- [Zu erledigende Aufgaben]:
a. Beantworten Sie anhand des Interviews zur Schulpolitik die folgenden Fragen.
(i) Auf wie viele Stunden soll die Arbeitszeitpauschale für Klassenlehrpersonen erhöht werden?
(ii) Welches Modell erklärte die FDP für gescheitert?
(iii) In welchem Monat erschien das Interview mit Thierry Burkart in den Tamedia-Medien?
b. Führen Sie das Interview zur Schulpolitik nach seinem letzten Satz fort.

- [Seitenauszug]:
####################

Ist der Regierungsrat denn in irgendeinem Bereich auf die Forderungen der Gewerkschaften und Verbände eingegangen?
Die Bildungsdirektion würde sagen, die Erhöhung der Arbeitszeitpauschale für Klassenlehrpersonen von 100 auf 120 Stunden sei ein Fortschritt. Diese Anpassung deckt den tatsächlichen Aufwand von über 200 Stunden aber bei weitem nicht ab. Die Erhöhung soll ausserdem nur schrittweise eingeführt werden, bloss nicht zu viel auf einmal. Ich fühle mich ehrlich gesagt verhöhnt. Und ich glaube, die Politik versteht einfach nicht, wer die Schulen trägt.
Ebenfalls in diesem Sommer entdeckte sich die FDP als Bildungspartei und erklärte das integrative Modell für gescheitert und mitschuldig an der Überlastung des Lehrpersonals. Was war Ihr erster Gedanke, als Sie davon erfuhren?
Ich gabe gedacht: Verdammt, wahrscheinlich glauben manche Leute das sogar noch. Wenn man die Forderungen der FDP liest, dann sind die zum Teil recht absurd. Wer das Papier geschrieben hat, hat offensichtlich keine Ahnung von Bildung. Gleichzeitig scheint das Vorgehen klar kalkuliert. Die FDP wittert ihre Chance, die Schule als «woke» abzutun.
Das formulierte FDP-Parteichef Thierry Burkart auch explizit so in einem Interview, das im Juni in den Tamedia-Medien erschien.

####################

- [Gezeigtes Material]:
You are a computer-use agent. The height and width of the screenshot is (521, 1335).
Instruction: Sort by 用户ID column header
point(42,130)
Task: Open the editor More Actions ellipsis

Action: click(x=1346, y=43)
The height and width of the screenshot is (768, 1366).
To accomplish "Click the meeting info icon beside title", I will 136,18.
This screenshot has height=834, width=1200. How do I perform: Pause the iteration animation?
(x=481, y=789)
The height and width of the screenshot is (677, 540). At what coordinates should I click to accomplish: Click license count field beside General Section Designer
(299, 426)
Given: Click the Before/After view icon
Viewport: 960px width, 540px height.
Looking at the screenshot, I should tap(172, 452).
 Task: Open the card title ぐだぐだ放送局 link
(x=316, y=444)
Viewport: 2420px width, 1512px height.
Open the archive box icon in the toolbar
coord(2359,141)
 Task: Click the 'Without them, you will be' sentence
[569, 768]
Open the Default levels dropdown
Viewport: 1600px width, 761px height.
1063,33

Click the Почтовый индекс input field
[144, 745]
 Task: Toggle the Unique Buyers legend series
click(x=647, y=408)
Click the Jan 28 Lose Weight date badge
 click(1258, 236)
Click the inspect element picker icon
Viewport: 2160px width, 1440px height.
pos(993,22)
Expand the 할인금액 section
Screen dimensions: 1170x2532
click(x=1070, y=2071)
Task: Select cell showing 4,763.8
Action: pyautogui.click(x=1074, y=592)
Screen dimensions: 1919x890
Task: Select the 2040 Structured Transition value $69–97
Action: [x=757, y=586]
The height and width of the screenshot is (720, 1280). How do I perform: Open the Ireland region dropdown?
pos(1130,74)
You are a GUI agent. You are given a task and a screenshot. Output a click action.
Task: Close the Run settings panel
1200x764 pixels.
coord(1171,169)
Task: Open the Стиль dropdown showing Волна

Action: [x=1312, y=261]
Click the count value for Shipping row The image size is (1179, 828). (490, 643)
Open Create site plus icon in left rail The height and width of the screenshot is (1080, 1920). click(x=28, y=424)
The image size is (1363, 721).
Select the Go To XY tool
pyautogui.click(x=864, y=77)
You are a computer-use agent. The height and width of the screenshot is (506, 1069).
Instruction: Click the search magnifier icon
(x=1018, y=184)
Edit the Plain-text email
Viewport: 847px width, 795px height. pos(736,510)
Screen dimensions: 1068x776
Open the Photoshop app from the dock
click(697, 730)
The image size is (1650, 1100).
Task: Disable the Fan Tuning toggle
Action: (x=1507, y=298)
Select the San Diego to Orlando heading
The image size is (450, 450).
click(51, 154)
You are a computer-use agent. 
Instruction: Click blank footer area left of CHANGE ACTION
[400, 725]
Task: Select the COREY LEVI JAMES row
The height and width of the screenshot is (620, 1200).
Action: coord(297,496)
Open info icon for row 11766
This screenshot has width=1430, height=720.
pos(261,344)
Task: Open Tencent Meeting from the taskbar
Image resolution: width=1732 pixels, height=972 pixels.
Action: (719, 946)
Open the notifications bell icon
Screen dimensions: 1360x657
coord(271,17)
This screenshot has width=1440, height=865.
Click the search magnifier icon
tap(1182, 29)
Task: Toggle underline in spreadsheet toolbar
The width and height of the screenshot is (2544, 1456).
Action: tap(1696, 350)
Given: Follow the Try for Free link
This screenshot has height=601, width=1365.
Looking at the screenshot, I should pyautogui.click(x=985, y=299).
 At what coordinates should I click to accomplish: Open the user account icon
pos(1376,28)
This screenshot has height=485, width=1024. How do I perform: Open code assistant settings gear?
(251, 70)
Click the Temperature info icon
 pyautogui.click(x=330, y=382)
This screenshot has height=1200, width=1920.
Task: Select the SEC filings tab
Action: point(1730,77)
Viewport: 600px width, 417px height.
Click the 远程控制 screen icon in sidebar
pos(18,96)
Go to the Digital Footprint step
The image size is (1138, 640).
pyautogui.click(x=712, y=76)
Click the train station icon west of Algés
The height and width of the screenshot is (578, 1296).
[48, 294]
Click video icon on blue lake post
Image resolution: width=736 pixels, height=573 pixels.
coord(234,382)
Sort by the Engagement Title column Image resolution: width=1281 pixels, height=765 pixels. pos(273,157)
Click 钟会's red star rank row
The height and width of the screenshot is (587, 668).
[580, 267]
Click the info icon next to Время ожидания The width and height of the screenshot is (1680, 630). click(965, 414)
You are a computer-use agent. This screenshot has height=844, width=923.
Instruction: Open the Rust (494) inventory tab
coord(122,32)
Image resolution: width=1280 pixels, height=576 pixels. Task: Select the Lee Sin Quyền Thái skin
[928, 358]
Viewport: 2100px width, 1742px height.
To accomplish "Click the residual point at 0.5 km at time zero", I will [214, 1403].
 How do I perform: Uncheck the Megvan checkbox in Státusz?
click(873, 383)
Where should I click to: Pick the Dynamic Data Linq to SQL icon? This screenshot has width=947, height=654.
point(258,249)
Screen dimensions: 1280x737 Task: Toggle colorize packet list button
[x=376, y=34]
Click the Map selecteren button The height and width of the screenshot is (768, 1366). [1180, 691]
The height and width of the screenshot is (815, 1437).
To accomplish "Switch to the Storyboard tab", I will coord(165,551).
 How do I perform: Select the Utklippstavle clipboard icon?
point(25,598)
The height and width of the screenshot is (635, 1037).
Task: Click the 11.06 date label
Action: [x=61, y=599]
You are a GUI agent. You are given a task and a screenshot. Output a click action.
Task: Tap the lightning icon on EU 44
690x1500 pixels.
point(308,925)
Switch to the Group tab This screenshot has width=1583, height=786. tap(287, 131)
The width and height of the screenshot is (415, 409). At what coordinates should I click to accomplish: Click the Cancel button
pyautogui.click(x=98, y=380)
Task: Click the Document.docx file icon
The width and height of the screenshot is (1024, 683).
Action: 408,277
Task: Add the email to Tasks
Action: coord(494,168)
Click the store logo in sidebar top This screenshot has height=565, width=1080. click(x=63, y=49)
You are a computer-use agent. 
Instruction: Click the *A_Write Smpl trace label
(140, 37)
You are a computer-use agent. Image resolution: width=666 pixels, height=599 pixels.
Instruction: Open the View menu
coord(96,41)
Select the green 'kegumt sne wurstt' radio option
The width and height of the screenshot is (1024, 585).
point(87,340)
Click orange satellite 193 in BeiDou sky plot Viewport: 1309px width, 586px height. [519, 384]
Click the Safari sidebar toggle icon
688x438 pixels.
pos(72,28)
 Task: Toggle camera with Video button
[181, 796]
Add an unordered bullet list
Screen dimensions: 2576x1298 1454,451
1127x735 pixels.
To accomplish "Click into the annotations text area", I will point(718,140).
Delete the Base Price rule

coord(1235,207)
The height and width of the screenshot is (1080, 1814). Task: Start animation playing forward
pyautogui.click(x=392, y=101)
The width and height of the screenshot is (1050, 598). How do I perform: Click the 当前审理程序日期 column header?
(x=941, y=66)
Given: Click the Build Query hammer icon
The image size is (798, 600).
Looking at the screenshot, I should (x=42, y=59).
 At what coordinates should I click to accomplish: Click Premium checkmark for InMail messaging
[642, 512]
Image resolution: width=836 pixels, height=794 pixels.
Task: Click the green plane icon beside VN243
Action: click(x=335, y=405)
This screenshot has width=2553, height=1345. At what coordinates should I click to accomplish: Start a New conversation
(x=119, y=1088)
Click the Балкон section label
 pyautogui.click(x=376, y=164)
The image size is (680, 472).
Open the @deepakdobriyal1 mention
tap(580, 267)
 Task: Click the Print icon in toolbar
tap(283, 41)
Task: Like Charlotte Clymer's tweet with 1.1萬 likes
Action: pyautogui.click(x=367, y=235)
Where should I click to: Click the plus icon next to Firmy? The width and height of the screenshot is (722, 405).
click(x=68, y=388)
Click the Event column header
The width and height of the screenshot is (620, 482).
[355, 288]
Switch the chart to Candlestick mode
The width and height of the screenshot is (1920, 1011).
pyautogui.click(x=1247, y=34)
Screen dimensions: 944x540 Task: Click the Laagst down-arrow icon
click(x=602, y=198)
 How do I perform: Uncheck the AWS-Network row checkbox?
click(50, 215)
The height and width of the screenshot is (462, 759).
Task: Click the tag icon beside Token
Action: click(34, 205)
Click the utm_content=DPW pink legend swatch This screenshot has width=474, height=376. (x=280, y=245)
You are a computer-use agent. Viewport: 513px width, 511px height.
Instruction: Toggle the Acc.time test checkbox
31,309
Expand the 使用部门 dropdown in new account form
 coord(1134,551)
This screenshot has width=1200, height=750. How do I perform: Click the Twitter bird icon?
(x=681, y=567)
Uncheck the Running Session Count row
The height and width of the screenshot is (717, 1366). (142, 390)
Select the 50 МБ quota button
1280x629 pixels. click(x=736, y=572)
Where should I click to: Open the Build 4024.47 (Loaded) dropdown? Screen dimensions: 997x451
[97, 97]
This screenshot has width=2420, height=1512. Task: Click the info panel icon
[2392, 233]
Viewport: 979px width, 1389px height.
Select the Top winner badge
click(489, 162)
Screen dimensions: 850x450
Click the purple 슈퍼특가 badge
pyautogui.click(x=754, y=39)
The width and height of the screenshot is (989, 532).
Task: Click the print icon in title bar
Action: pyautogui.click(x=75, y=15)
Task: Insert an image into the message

####################

- [Antworten je Aufgabe]:
a.
(i) Von 100 auf 120 Stunden.
(ii) Das integrative Modell.
(iii) Im Juni.

b.
Der Diskurs von links hat in den letzten Jahren erreicht, dass mehr über Diskriminierung gesprochen wird. Das hat einen Effekt, und den bemerkt die FDP. Ich glaube, sie hat Angst, Privilegien zu verlieren. Angst davor, ihre Deutungshoheit darüber zu verlieren, wer ein Teil dieser Gesellschaft ist und wer nicht. Und wenn ihre Vertreter:innen von auffälligen und störenden Kindern sprechen, meinen sie damit immer die Kinder der anderen. Ihre Kinder haben keine Beeinträchtigung, ihre Kinder sind hochbegabt.
Im Kanton Zürich ist ein Komitee, bestehend unter anderem aus Exponent:innen der FDP, aber auch von SVP und GLP, schon einen Schritt weiter: Mit einer im Juli eingereichten Initiative fordert es eine Rückkehr zum Förderklassenmodell.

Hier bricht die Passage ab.